• [TEXT ZUR ANALYSE]:
Gut formuliert. Da kann und will ich gar nicht widersprechen und ich denke wir sind von der Wahrnehmung her auch gar nicht weit voneinander entfernt. Und warum das JETZT als Kritik bringen? Nun, da kann ich ehrlich gesagt keine konkrete Meinung anbringen. Ich kann nur Vermutungen anstellen. ICH bringe es als Kritik an weil ich diesen von dir angesprochenen Wandel in No Time to Die das erste Mal als RICHTIG störend empfand. Unpassend, gewollt, erzwungen - such dir da was aus. Jedenfalls wurde für mich der Charakter des James Bond zu sehr von seinen Wurzeln entfernt.

Andere kritisieren dies möglicherweise als Trotzreaktion auf aktuelle gesellschaftliche Entwicklungen und die damit verbundene Rolle des Mannes (#MeToo, Diversität, die Reaktion Hollywoods darauf, Twitter-Mobs etc.). No Time to Die könnte man als Analogie sehen, und dieser Wandel als Höhepunkt der Dekonstruktion Bonds passt einigen natürlich gar nicht. Zur Sicherheit: Nicht meine Position, nur eine Vermutung meinerseits.

>Bond als Papa: Leute, es ist nicht so als ob Craig beim Windelwechseln oder Einkaufen im Supermarkt gezeigt worden ist. Es wird bestenfalls der leise Schimmer vom Hauch einer Ahnung angeteasert was 007 denken/handeln/reagieren würde wenn er mal mit den Konsequenzen seiner Beziehungen konfrontiert worden wäre. Wenn er mal realisiert dass aus Lust auch mal "Last" und Verantwortung entstehen kann. Bei seinem promiskuitiven Lebensstil eigentlich ein Wunder dass da nie jemand an seiner Tür klingelte und ihm eine schreiendes kleines Etwas in die Arme gedrückt hatte. "Geheim" ist der Agent eh nicht. Jeder im Casino wusste schon seit jeher Bescheid wenn Bond in de house ist. (Wieder eine Form der "Exotik" die nicht wirklich Sinn ergibt). Ich jedenfalls fand das weder schlecht gespielt noch schlecht inszeniert und teile die Kritik an dieser Andeutung von Bond als Papa nicht.

• [ARBEITSAUFTRAG A]:
Beantworte die folgenden Fragen zum Text über James Bond.
(i) In welchem Film wurde der angesprochene Wandel laut Text zum ersten Mal als richtig störend empfunden?
(ii) Welche Beispiele für aktuelle gesellschaftliche Entwicklungen stehen im Text in Klammern?
(iii) Bei welchen zwei Tätigkeiten wurde Craig laut Text nicht gezeigt?
• [ARBEITSAUFTRAG B]: Führe den Text über James Bond im Anschluss an seinen letzten Satz fort.

• [BEREITGESTELLTE DATEN]:
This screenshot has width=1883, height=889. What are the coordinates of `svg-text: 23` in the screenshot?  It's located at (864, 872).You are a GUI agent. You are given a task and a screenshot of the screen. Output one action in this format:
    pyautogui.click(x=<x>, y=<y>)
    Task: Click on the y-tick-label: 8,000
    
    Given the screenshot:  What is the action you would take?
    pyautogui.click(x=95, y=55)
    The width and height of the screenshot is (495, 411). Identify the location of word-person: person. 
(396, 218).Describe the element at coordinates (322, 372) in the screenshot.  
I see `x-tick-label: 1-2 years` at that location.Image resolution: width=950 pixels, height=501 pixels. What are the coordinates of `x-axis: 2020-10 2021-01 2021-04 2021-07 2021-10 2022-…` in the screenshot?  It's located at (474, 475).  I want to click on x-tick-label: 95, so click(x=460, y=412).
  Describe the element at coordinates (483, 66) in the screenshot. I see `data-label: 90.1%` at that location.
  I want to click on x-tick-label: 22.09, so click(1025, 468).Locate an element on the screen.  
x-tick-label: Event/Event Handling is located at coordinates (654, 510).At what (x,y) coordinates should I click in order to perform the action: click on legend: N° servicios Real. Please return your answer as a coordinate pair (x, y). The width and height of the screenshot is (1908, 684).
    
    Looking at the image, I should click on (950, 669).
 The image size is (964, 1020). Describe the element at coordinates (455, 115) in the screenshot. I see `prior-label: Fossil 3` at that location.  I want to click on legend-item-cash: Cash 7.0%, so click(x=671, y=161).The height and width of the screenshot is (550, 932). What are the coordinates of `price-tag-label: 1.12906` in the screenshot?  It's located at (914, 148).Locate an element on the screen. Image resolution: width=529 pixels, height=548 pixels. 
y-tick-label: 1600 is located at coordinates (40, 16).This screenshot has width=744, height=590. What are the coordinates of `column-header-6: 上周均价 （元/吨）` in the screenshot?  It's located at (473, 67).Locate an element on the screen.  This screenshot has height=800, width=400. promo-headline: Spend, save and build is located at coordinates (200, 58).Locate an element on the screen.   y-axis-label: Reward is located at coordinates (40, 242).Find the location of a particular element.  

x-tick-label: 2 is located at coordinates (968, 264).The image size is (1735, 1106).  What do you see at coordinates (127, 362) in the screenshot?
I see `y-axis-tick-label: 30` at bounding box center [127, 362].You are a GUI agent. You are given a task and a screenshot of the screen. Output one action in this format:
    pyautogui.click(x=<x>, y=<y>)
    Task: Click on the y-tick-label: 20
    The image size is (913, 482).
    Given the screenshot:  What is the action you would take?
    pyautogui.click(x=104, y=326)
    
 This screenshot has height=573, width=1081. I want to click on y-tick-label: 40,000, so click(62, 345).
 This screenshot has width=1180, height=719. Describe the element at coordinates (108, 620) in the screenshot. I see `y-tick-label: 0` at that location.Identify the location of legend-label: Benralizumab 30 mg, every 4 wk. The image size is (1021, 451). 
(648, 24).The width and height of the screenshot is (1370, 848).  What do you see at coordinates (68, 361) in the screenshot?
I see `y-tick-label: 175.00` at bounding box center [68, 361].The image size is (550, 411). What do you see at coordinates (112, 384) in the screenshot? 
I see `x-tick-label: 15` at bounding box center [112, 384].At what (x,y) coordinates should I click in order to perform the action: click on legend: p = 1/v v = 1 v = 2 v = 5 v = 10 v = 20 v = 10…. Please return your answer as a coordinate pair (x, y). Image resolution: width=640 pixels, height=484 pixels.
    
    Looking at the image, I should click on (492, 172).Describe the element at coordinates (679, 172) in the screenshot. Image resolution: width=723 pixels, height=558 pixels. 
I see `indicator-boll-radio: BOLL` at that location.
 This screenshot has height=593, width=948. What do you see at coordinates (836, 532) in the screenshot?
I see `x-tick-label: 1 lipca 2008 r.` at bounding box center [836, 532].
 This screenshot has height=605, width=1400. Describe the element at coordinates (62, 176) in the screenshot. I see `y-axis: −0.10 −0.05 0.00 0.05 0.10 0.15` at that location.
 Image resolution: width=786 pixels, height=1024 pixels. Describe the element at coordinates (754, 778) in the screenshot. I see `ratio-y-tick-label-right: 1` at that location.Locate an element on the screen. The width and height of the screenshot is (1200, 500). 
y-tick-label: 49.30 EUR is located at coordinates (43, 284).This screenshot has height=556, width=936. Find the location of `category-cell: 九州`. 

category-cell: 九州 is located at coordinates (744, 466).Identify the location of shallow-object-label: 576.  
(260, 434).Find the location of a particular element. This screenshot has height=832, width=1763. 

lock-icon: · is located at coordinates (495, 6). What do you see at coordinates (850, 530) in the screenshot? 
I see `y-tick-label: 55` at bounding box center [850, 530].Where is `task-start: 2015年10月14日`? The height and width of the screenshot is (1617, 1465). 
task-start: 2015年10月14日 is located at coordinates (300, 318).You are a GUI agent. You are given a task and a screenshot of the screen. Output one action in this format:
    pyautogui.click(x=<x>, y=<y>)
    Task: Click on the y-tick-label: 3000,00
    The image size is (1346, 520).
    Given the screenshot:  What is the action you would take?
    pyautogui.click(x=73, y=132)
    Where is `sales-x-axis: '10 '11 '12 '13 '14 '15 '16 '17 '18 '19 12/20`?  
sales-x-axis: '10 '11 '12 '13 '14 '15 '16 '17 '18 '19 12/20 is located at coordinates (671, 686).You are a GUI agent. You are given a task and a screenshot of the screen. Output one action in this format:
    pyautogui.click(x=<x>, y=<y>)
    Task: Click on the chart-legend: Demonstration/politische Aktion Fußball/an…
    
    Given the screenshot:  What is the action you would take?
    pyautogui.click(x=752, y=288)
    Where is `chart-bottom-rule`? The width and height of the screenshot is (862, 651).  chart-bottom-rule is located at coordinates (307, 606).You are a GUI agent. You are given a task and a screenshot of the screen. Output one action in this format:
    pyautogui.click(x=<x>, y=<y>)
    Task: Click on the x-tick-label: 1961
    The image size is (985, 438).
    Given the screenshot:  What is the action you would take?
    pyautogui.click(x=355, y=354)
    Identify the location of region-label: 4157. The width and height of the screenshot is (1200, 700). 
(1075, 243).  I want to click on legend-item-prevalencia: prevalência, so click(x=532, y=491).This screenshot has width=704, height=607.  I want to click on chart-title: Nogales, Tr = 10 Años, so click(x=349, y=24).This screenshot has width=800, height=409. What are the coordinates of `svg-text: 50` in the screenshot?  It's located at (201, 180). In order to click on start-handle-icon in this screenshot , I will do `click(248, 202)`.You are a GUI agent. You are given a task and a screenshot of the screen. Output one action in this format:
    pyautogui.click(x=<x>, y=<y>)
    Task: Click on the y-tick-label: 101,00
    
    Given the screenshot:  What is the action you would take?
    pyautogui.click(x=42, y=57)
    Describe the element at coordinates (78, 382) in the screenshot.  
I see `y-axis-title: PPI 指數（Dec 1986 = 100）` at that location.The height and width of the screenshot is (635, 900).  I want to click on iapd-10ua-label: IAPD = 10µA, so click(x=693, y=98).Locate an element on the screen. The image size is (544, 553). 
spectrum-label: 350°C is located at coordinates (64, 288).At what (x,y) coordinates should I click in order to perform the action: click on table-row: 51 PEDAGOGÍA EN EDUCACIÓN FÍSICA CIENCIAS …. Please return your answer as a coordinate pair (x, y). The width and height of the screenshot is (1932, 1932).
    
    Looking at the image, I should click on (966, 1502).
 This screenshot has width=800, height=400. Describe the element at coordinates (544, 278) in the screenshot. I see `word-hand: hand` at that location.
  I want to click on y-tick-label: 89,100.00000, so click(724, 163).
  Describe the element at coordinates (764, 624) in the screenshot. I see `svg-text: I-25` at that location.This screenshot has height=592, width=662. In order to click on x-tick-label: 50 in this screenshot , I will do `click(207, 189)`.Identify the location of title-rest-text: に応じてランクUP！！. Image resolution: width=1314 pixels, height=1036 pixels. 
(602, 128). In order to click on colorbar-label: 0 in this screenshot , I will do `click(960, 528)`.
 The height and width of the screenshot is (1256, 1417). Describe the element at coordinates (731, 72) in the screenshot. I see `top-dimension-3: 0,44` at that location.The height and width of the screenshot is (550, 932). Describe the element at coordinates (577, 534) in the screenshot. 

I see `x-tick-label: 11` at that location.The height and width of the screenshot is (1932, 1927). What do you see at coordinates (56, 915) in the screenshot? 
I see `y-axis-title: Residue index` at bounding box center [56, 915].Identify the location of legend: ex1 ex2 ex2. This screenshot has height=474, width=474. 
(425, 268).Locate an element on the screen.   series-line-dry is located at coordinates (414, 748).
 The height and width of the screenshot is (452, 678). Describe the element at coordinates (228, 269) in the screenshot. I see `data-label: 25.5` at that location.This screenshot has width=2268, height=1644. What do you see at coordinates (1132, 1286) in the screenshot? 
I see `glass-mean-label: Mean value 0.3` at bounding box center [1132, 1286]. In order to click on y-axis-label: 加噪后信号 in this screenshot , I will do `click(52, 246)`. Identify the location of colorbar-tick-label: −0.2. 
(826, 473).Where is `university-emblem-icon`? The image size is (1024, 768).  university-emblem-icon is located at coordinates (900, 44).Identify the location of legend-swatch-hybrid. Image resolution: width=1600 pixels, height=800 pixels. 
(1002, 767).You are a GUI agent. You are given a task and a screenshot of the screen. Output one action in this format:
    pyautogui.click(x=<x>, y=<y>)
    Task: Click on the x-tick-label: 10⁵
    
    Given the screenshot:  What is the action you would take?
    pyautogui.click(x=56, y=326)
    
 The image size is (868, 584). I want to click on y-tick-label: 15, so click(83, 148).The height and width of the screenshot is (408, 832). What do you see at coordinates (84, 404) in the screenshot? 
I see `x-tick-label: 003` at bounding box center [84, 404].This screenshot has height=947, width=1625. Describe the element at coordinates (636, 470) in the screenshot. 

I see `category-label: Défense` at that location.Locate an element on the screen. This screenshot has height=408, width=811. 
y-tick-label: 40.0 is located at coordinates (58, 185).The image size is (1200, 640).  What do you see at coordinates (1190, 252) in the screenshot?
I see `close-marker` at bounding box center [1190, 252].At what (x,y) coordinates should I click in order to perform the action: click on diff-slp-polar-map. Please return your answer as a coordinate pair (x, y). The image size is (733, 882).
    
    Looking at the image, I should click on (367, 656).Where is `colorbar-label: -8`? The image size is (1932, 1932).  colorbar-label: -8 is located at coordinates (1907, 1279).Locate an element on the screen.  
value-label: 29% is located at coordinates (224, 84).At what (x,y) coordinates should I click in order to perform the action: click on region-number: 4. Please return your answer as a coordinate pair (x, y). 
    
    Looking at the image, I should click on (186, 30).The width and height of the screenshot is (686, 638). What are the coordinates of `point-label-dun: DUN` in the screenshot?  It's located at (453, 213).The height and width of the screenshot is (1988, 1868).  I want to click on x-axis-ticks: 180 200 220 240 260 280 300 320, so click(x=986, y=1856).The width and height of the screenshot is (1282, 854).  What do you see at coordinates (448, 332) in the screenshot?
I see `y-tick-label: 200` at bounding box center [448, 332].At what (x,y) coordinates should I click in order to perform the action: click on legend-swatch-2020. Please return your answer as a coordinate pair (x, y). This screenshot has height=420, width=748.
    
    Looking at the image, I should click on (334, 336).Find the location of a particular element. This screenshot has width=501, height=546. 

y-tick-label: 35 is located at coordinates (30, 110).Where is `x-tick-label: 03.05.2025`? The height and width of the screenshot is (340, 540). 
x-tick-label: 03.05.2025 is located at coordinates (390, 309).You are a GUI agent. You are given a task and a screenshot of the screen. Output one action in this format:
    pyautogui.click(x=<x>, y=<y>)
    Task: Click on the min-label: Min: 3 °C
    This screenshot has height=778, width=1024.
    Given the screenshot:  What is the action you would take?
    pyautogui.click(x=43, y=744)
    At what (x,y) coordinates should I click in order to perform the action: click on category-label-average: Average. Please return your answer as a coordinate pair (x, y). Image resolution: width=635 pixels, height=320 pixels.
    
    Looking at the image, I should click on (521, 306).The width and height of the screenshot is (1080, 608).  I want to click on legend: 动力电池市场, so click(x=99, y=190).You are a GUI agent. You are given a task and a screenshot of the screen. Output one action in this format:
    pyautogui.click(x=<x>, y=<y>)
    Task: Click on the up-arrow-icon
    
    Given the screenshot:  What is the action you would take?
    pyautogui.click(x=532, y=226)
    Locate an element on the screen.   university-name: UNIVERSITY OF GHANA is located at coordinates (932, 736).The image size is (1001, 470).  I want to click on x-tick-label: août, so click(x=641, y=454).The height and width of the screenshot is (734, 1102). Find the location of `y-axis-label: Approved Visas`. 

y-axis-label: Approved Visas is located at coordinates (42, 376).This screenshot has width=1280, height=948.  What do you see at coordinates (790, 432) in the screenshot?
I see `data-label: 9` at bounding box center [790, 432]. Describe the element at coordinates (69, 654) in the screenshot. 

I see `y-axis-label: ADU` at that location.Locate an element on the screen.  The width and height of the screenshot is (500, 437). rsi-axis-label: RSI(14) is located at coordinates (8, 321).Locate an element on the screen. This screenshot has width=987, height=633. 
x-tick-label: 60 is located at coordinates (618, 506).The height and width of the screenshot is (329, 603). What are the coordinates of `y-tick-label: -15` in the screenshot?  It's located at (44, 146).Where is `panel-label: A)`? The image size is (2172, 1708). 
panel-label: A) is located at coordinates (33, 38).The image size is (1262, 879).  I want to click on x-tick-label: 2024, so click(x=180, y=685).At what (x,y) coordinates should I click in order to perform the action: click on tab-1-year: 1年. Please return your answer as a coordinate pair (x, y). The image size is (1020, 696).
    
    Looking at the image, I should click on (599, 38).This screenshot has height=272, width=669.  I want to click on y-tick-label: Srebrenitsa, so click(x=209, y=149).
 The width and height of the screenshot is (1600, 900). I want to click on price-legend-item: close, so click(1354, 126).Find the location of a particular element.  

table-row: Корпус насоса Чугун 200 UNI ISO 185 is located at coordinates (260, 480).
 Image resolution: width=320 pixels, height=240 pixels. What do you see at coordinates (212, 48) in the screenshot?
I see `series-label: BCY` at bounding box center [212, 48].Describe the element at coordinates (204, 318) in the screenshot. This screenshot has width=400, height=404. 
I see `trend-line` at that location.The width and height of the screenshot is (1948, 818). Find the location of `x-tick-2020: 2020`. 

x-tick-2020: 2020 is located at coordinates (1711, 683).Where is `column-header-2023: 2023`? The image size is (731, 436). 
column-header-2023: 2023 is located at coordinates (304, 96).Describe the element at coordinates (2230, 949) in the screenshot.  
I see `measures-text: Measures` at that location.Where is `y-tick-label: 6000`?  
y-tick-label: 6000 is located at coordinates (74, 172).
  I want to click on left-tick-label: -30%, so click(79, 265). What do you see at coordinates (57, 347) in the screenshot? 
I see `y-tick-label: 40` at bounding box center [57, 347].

• [SCHRIFTLICHE ANTWORT A]:
(i) In No Time to Die.
(ii) #MeToo, Diversität, die Reaktion Hollywoods darauf und Twitter-Mobs.
(iii) Beim Windelwechseln und beim Einkaufen im Supermarkt.

• [SCHRIFTLICHE ANTWORT B]:
Verstehe ich und will dir deine Meinung nicht madig machen. Ich sehe das halt anders. In einem Bond-Spionage-Film will ich von den Konsequenzen seiner sexuellen Handlungen, seiner Verantwortung und seinen Fehltritten nichts sehen. Das ist für mich eine Grenze, die überschritten wurde. Nicht falsch verstehen: Ich bin jetzt nicht empört deswegen oder aufgebracht, nein, ganz und gar nicht. Es ist für mich eher ein Frage der Immersion: Ein Kind und alles was damit einhergeht reißt für mich die Illusion des Geheimagenten mit dem Holzhammer ein.

>Ana de Armas als Sidekick: Ich habe hier jetzt mehrfach gelesen wie das als starkes Frauenbild wahrgenommen wurde. Echt jetzt? Weil sie ihn abblitzen ließ? Ich teile diese Wahrnehmung zu keinem Zeitpunkt. Ganz im Gegenteil ist diese Sequenz ein kurzer Glimpse in die Bondvergangenheit. Das war wieder mal das Frauenbild der 70 und 80er. Im Abendkleid, roten Lippen und ner Uzi in der Hand. Ich mein, viel juveniler kann die Vorstellung einer Agentin kaum sein. Da spielt ihre Naivität als sie Bond ne Abfuhr erteilt doch überhaupt keine Rolle. Sie ist das wahrgewordene Abziehbild einer Pinup-Agentin. Hey, nicht falsch verstehen, ich mochte die Sequenz in ihrer revisionistischen Absurdität. Aber stark war an dem Frauenbild nun in meinen Augen wirklich nichts.

Die Frage lautet: Ist das schlecht? :-D

Beide Charaktere fanden sich dennoch auf Augenhöhe, zollten sich gegenseitig Respekt. Wenn Bond ein lässiger Agent sein darf (den einigen Frauen sicher auch scharf finden), dann kann das eine heiße Agentin durchaus auch für das männliche Publikum liefern ohne gleich wieder die Sexismuskeule auspacken zu müssen (was du natürlich NICHT gemacht hast).